Static RAM (SRAM) stores each bit of data in a bistable latching circuit made of several transistors (typically 4-6 transistors per bit). This structure does not require periodic refresh cycles like Dynamic RAM (DRAM). The "fully static" nature of the AS6C1616B means it will hold data indefinitely as long as power is applied within the data retention specification, without any external clock or refresh logic. The address decoders select a specific row and column within the memory array, and the I/O circuitry either writes data into or reads data from the selected memory cells based on the control signals (WE#, OE#). The byte control logic allows the 16-bit array to be accessed as two independent 8-bit banks.

12. Development Trends

The trend for SRAMs in embedded and portable systems continues to focus on lowering power consumption (both active and standby) and reducing package size.

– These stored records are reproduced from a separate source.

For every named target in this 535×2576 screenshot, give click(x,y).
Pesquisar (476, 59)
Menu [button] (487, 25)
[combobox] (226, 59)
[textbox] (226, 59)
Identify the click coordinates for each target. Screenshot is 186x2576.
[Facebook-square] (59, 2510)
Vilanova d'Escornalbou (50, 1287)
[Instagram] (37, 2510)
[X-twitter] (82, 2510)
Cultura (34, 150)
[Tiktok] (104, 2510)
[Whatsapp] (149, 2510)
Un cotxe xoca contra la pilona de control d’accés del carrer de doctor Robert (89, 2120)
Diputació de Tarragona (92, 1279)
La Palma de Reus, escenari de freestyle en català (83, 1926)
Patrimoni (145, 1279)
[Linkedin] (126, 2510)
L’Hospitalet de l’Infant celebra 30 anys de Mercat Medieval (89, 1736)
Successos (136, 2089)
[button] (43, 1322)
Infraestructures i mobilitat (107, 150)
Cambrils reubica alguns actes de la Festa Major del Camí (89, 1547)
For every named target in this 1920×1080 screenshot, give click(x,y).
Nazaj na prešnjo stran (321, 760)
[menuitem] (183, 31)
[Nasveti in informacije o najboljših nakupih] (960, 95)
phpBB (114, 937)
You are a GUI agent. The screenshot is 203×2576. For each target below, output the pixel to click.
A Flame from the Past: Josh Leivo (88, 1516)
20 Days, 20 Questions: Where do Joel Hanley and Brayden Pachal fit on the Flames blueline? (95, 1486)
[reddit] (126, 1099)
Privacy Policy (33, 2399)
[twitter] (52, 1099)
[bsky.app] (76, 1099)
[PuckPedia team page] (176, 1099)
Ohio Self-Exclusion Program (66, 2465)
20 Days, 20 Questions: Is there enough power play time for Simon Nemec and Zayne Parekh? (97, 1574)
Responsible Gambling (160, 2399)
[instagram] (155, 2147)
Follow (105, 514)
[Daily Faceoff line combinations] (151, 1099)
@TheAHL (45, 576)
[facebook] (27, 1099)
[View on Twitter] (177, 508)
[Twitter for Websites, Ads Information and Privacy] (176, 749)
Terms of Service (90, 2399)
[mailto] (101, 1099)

While emerging non-volatile memories like MRAM and FRAM offer zero standby power, they have different trade-offs in terms of cost, endurance, and speed. For applications requiring simple, fast, and ultra-reliable storage with extremely low sleep current, CMOS SRAMs like the AS6C1616B remain a dominant and optimal solution. Future developments may push standby currents even lower and integrate power management or interface logic (e.g., SPI) within the same package to simplify system design further.